## WHAT NEEDS TO BE DONE
Copy out all of the following material word for word, keeping every line as it appears.
___ ENTRIES PROVIDED
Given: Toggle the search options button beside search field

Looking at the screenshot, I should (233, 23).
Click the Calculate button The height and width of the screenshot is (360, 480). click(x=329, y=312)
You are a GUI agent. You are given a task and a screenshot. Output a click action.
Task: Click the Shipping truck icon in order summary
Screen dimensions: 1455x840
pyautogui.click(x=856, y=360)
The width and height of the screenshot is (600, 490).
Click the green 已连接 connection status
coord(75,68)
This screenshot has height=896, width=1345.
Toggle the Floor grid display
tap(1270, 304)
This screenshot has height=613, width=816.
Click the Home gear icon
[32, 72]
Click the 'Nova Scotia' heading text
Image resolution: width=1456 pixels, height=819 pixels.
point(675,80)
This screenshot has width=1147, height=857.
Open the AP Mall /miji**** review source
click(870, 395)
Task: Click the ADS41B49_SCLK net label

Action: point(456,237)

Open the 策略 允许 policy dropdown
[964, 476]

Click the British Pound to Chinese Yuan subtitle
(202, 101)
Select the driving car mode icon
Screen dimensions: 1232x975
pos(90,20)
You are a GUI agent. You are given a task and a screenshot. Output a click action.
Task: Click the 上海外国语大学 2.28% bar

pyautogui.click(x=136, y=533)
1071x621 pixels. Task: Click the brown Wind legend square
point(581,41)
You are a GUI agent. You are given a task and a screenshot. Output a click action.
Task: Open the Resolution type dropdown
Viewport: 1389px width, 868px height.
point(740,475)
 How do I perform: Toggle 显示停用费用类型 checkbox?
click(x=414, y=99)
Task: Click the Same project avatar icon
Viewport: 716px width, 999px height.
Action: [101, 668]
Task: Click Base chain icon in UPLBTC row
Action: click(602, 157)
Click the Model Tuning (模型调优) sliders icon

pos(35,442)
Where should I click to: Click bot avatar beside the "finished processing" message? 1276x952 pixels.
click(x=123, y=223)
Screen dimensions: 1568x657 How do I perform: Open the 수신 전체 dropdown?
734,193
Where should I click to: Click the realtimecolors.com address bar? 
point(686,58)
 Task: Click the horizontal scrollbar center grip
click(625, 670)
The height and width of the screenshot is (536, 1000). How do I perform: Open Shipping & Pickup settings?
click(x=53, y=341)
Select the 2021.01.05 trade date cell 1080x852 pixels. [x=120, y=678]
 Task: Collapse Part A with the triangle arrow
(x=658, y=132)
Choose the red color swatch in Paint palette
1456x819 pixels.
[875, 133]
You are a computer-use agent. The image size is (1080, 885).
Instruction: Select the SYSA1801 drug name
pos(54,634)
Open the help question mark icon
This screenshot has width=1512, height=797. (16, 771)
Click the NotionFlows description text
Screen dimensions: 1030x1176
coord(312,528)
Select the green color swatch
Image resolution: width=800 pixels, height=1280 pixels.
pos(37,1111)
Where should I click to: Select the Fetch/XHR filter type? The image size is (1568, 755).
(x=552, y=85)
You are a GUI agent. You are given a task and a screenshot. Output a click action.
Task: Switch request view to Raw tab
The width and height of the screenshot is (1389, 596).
______
## WRITTEN RESPONSE
Given: Toggle the search options button beside search field

Looking at the screenshot, I should (233, 23).
Click the Calculate button The height and width of the screenshot is (360, 480). click(x=329, y=312)
You are a GUI agent. You are given a task and a screenshot. Output a click action.
Task: Click the Shipping truck icon in order summary
Screen dimensions: 1455x840
pyautogui.click(x=856, y=360)
The width and height of the screenshot is (600, 490).
Click the green 已连接 connection status
coord(75,68)
This screenshot has height=896, width=1345.
Toggle the Floor grid display
tap(1270, 304)
This screenshot has height=613, width=816.
Click the Home gear icon
[32, 72]
Click the 'Nova Scotia' heading text
Image resolution: width=1456 pixels, height=819 pixels.
point(675,80)
This screenshot has width=1147, height=857.
Open the AP Mall /miji**** review source
click(870, 395)
Task: Click the ADS41B49_SCLK net label

Action: point(456,237)

Open the 策略 允许 policy dropdown
[964, 476]

Click the British Pound to Chinese Yuan subtitle
(202, 101)
Select the driving car mode icon
Screen dimensions: 1232x975
pos(90,20)
You are a GUI agent. You are given a task and a screenshot. Output a click action.
Task: Click the 上海外国语大学 2.28% bar

pyautogui.click(x=136, y=533)
1071x621 pixels. Task: Click the brown Wind legend square
point(581,41)
You are a GUI agent. You are given a task and a screenshot. Output a click action.
Task: Open the Resolution type dropdown
Viewport: 1389px width, 868px height.
point(740,475)
 How do I perform: Toggle 显示停用费用类型 checkbox?
click(x=414, y=99)
Task: Click the Same project avatar icon
Viewport: 716px width, 999px height.
Action: [101, 668]
Task: Click Base chain icon in UPLBTC row
Action: click(602, 157)
Click the Model Tuning (模型调优) sliders icon

pos(35,442)
Where should I click to: Click bot avatar beside the "finished processing" message? 1276x952 pixels.
click(x=123, y=223)
Screen dimensions: 1568x657 How do I perform: Open the 수신 전체 dropdown?
734,193
Where should I click to: Click the realtimecolors.com address bar? 
point(686,58)
 Task: Click the horizontal scrollbar center grip
click(625, 670)
The height and width of the screenshot is (536, 1000). How do I perform: Open Shipping & Pickup settings?
click(x=53, y=341)
Select the 2021.01.05 trade date cell 1080x852 pixels. [x=120, y=678]
 Task: Collapse Part A with the triangle arrow
(x=658, y=132)
Choose the red color swatch in Paint palette
1456x819 pixels.
[875, 133]
You are a computer-use agent. The image size is (1080, 885).
Instruction: Select the SYSA1801 drug name
pos(54,634)
Open the help question mark icon
This screenshot has width=1512, height=797. (16, 771)
Click the NotionFlows description text
Screen dimensions: 1030x1176
coord(312,528)
Select the green color swatch
Image resolution: width=800 pixels, height=1280 pixels.
pos(37,1111)
Where should I click to: Select the Fetch/XHR filter type? The image size is (1568, 755).
(x=552, y=85)
You are a GUI agent. You are given a task and a screenshot. Output a click action.
Task: Switch request view to Raw tab
The width and height of the screenshot is (1389, 596).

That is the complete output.